Short problem 1: In the records below, repeat word for word the stretch from the line containing "The width and height of the screenshot is (614, 311)." through the line containing "Looking at the screenshot, I should [94, 92].", both included.

Article:
++++++

# General Topics > General Discussion & News > Photo of the Month! >  Photo for November 2009 (CLOSED)

## John Clare

Enter your photos here (please only 1 per member per month!) to get your photo and your name on the cover of the website as the photo of the month for November 2009! Please only enter a photo you own!

----------


## John Clare

Since we all vote on this I thought I'd enter this month for a change:

Red-Eyed Tree Frog (aka Red-Eyed Leaf Frog) - _Agalychnis callidryas_ :

----------


## Kurt

Here's mine.

----------


## Ebony

Wow! John Awesome photo, Amazing :Big Applause:

----------


## Kurt

And it's my frog. Both of them are.

----------


## Tom

Haha.

----------


## John Clare

Thanks Ebony!  Yes, that's Kurt's Red Eyed Tree Frog.

----------


## Tom

The colors of the leaf and the Red Eyed Tree Frog are amazing together. Kurt your red eyed tree frog is beautiful. Kurt I want to see the clown frogs face anyhow that is the most vibrant color i have seen on them.

----------


## Kurt

You will see the face soon enough, there is a shot of it in an upcoming article.

----------


## Ebony

Oh..Sorry Kurt :Confused: , So sorry if I'm being dense, but Did John come visit you and take a photo of your Frog??  I don't think this photo can be beaten. (A real pro took that photo) Just beautiful.

----------


## Ebony

"Just for a laugh"  :Big Grin:  Me and my kids went frog spotting in Fiji at the resort we stayed at. Sorry don't no the species but they were everywhere.

----------


## Johnny O. Farnen

*Phyllomedusa bicolor*
Nothing like a sleepy, giant hallucinogenic jungle frog!

----------


## John Clare

> "Just for a laugh"  Me and my kids went frog spotting in Fiji at the resort we stayed at. Sorry don't no the species but they were everywhere.


Seems to be the rear end of a Cane Toad.

----------


## Kurt

> Oh..Sorry Kurt, So sorry if I'm being dense, but Did John come visit you and take a photo of your Frog?? I don't think this photo can be beaten. (A real pro took that photo) Just beautiful.


I will still take it as a victory if John wins.

----------


## Ebony

Hi John, I'm not sure that it is a Cane Toad as I remember when we were over there the Fijian's said that they have had tourist from Australia kill them when they see them as they thought they are the Cane Toad. They said that these frogs are harmless. We were picking them up. They were very cool. I do have a front on pic if you want to see.

Kurt...I think you and John will definitely have the Victory. So far you have my vote..But you never no, some one else may step up.

++++++

Short problem 2: Pick up the frog photo thread above and keep it going from its last post.

++++++

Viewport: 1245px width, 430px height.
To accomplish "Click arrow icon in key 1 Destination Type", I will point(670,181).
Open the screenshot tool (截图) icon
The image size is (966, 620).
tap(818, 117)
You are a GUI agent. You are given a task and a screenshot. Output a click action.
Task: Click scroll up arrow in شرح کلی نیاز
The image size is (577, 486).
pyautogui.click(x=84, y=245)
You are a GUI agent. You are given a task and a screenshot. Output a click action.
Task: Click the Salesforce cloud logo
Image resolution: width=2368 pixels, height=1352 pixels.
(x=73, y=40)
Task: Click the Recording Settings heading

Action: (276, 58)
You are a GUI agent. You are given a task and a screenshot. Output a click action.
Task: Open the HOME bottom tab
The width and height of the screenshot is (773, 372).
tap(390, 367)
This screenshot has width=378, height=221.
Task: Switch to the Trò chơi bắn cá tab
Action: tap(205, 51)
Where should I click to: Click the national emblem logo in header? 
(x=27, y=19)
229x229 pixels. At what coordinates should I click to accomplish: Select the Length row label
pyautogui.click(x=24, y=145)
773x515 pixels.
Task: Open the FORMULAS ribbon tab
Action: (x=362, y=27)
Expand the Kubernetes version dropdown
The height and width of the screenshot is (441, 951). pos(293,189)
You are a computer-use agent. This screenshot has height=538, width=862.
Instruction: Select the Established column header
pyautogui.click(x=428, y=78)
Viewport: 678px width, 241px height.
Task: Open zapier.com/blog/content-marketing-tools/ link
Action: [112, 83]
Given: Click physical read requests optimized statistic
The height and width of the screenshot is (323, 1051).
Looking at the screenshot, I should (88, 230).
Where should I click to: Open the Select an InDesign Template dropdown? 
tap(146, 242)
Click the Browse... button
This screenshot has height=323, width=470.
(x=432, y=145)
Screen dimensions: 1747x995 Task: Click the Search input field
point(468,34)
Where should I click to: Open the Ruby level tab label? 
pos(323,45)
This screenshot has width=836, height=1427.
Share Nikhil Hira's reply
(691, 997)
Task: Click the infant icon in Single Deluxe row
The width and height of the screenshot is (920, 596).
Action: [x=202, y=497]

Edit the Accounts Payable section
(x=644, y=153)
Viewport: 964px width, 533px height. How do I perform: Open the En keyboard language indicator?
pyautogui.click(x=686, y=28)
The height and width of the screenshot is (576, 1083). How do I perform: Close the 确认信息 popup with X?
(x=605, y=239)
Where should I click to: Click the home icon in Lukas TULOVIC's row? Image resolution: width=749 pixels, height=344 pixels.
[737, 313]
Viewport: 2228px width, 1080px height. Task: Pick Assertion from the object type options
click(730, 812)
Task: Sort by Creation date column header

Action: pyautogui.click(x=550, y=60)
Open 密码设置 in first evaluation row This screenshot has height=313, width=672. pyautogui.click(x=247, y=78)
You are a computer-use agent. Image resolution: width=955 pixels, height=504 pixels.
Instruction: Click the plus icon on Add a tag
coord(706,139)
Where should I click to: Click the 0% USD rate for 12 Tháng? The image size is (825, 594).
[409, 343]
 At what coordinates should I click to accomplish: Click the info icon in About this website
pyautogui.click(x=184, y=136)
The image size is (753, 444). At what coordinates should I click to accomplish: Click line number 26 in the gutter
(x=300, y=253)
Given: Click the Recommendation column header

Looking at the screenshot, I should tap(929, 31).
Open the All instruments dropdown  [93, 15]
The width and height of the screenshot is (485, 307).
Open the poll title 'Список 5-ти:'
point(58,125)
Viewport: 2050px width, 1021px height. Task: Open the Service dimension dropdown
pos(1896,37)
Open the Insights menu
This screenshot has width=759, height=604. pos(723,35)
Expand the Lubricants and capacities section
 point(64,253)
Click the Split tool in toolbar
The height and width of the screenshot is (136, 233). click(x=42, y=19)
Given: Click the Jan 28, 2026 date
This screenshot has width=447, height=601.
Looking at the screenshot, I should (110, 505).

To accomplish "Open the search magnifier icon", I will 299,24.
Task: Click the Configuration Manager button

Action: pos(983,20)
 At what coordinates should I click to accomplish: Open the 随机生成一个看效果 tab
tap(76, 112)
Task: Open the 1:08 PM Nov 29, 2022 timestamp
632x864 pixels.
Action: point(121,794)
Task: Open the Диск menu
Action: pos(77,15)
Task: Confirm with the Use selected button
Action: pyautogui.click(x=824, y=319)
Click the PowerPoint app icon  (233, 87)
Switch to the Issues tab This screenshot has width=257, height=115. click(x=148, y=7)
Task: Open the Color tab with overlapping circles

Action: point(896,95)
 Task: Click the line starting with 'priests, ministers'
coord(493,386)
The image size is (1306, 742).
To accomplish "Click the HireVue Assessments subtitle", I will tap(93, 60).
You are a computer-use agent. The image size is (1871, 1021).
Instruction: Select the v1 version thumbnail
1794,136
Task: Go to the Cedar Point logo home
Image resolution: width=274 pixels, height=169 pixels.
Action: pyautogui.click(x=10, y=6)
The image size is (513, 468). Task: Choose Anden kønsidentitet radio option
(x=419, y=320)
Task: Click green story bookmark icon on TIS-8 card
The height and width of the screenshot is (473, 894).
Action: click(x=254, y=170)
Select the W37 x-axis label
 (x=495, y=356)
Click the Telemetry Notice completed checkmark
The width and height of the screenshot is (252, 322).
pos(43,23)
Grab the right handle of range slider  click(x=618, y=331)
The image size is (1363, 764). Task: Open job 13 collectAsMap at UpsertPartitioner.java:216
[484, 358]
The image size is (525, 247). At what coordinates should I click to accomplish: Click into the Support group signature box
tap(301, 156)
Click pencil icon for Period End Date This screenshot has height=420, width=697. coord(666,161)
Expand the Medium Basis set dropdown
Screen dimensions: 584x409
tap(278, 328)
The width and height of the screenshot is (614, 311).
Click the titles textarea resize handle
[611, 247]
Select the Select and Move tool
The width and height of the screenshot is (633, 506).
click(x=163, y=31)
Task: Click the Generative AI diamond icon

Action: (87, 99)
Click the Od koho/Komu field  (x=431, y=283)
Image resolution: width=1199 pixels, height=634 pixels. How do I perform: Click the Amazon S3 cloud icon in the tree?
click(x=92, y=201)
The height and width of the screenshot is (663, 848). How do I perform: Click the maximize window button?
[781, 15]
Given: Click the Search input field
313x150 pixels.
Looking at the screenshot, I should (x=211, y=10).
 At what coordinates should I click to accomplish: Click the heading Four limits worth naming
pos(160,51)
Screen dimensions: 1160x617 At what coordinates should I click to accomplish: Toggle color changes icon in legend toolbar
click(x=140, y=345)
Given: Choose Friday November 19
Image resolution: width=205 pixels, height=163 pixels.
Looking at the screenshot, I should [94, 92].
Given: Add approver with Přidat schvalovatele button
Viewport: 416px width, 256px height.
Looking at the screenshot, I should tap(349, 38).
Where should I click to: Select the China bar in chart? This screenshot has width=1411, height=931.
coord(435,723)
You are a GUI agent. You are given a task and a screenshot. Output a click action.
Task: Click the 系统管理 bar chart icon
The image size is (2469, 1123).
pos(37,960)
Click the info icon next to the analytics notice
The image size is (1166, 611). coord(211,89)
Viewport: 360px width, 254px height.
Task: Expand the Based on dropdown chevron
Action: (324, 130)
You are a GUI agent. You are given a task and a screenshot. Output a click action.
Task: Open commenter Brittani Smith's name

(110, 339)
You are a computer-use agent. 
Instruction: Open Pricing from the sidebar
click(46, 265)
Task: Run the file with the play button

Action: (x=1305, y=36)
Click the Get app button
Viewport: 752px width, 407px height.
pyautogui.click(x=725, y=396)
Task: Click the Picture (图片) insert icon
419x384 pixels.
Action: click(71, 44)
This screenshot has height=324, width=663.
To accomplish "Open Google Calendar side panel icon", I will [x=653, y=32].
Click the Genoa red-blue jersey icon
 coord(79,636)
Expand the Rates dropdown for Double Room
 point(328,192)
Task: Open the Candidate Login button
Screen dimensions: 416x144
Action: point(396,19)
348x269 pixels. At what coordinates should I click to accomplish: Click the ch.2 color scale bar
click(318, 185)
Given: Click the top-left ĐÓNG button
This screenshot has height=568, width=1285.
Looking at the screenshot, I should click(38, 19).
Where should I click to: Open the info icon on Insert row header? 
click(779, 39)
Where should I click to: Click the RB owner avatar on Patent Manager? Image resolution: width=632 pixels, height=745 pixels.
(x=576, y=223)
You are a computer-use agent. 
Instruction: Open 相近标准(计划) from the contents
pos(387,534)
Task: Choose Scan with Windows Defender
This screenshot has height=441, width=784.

++++++

Task result 1:
The width and height of the screenshot is (614, 311).
Click the titles textarea resize handle
[611, 247]
Select the Select and Move tool
The width and height of the screenshot is (633, 506).
click(x=163, y=31)
Task: Click the Generative AI diamond icon

Action: (87, 99)
Click the Od koho/Komu field  (x=431, y=283)
Image resolution: width=1199 pixels, height=634 pixels. How do I perform: Click the Amazon S3 cloud icon in the tree?
click(x=92, y=201)
The height and width of the screenshot is (663, 848). How do I perform: Click the maximize window button?
[781, 15]
Given: Click the Search input field
313x150 pixels.
Looking at the screenshot, I should (x=211, y=10).
 At what coordinates should I click to accomplish: Click the heading Four limits worth naming
pos(160,51)
Screen dimensions: 1160x617 At what coordinates should I click to accomplish: Toggle color changes icon in legend toolbar
click(x=140, y=345)
Given: Choose Friday November 19
Image resolution: width=205 pixels, height=163 pixels.
Looking at the screenshot, I should [94, 92].

Task result 2:
----------


## John Clare

Ebony - cane toads were introduced into Fiji too.  They established themselves quite well.  They tend to be smaller there than in places like Australia.  So I'm going with Cane Toad.

----------


## Ebony

Thanks John...I wouldn't have a clue, I just remember the Fijian Guy at the resort telling me that story. I remember the frogs were very yellow. I have looked up Denarau Frogs and they show me a picture but they just call it Yellow frog.

----------


## Kurt

> Kurt...I think you and John will definitely have the Victory. So far you have my vote..But you never no, some one else may step up.


I don't know about that. The monkey frog picture is real nice too.

----------


## Ebony

Kurt..I agree with Tom. I would love to see your Clown frogs face.   :Smile:

----------


## Ebony

Hi Johnny, Your Giant Monkey Frog is awesome. I here they can reach up to 5" in length. How big is your Frog?

----------


## Tom

He is a stunning guy Johnny i cant decide who i am voting for now.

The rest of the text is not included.